Front-wheel lockup is also more likely under light loading conditions, particularly on wet or icy roads, which causes the driver to lose steering control entirely. Electronic stability control systems can help by reducing engine torque when the tractor approaches its lateral acceleration limits, but those systems depend on properly maintained brakes and tires to function. NHTSA’s research noted that tires worn below 2/32-inch tread depth significantly increased the risk of yaw and understeer in slippery conditions.12National Highway Traffic Safety Administration. Tractor-Semitrailer Handling in Bobtail and Loaded Conditions
Stopping distance data reinforces the point. In NHTSA testing from 60 mph with standard drum brakes, one bobtail tractor stopped in 230 feet while the same tractor loaded to its gross vehicle weight rating needed 317 feet. A different tractor model stopped in 212 feet bobtail versus 264 feet loaded.13National Highway Traffic Safety Administration. Class 8 Truck Tractor Braking Performance Improvement Study The shorter raw distance is misleading — it doesn’t account for the dramatically reduced directional stability. A bobtail tractor may stop faster in a straight line, but it’s far more likely to lose control while doing so.
The motor carrier’s primary liability policy typically covers the tractor while it’s operating under dispatch, whether loaded, empty, or bobtailing on a work-related move. For interstate carriers hauling non-hazardous freight, FMCSA requires a minimum of $750,000 in bodily injury and property damage coverage for vehicles with a gross vehicle weight rating of 10,001 pounds or more. Carriers hauling certain hazardous materials must carry $1,000,000, and those transporting explosives or radioactive materials need $5,000,000.14Federal Motor Carrier Safety Administration. Insurance Filing Requirements
The coverage gap hits when an owner-operator bobtails for personal reasons. The carrier’s policy generally excludes personal-use trips, and the driver’s personal auto policy won’t cover a commercial tractor. Two products fill this gap: bobtail insurance and non-trucking liability.
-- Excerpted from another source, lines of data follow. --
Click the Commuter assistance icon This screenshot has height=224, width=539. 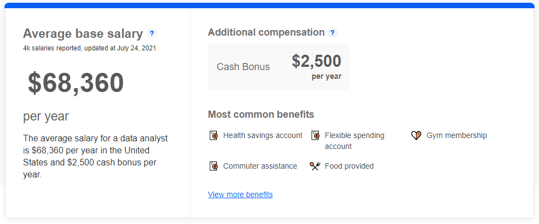click(x=213, y=166)
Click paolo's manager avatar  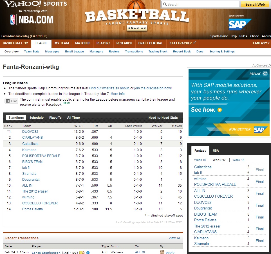(x=162, y=252)
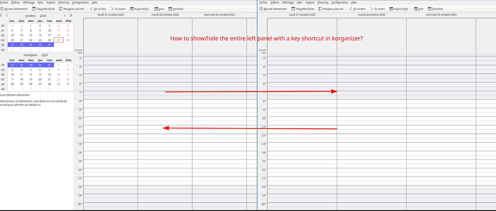
Task: Click Nouvelle tâche icon in left window
Action: tap(34, 9)
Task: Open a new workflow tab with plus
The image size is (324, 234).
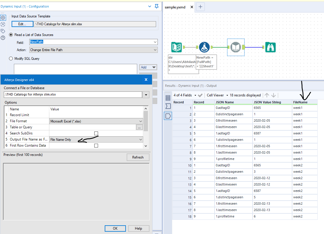Action: 200,7

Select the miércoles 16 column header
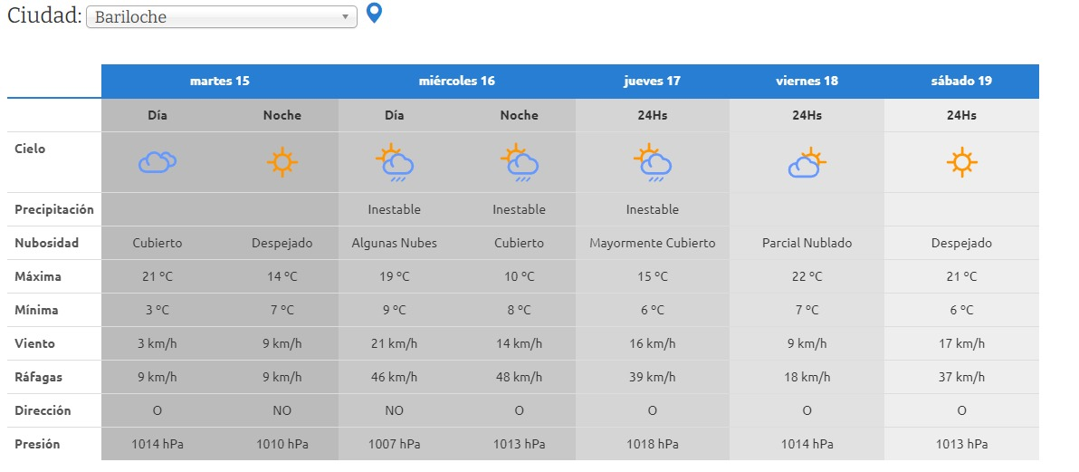click(x=456, y=81)
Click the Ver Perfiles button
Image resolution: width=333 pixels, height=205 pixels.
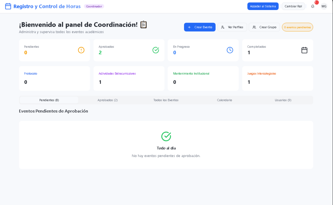[x=232, y=27]
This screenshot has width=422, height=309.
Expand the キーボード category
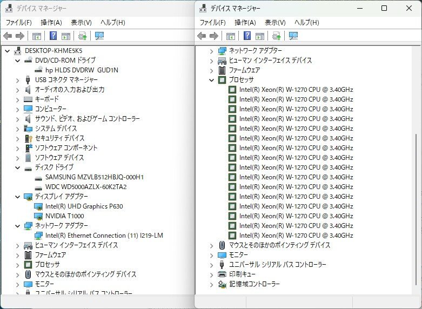[x=17, y=99]
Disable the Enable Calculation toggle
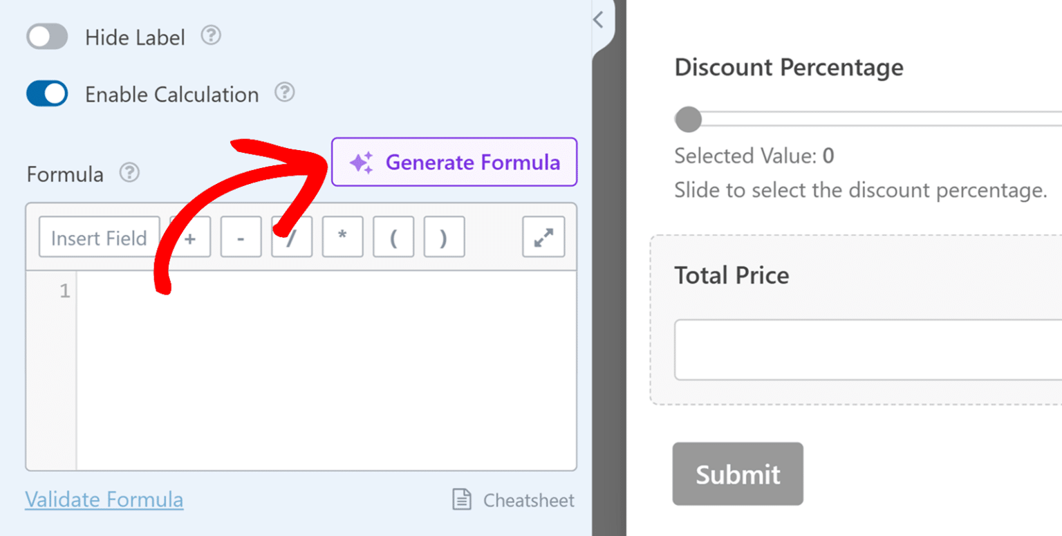This screenshot has width=1062, height=536. pos(47,93)
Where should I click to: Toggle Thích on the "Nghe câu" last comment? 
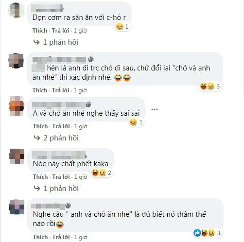pyautogui.click(x=40, y=237)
Bobtail insurance applies specifically when the tractor has no trailer attached. Non-trucking liability is broader — it covers any personal use of the tractor regardless of whether a trailer is connected, but excludes any trip that serves the carrier’s business interests. Many lease agreements require owner-operators to carry one or the other, often with limits of $1,000,000. These are liability-only products, so they don’t pay to repair your own tractor after a crash — that requires separate physical damage coverage.
The definitions of “under dispatch” and “personal use” in these policies matter enormously, and they vary by insurer. A claim can be denied if the policy defines “business use” broadly enough to include a trip the driver considered personal. Drivers who bobtail regularly without a trailer should review their specific policy language rather than relying on general descriptions of what these products cover.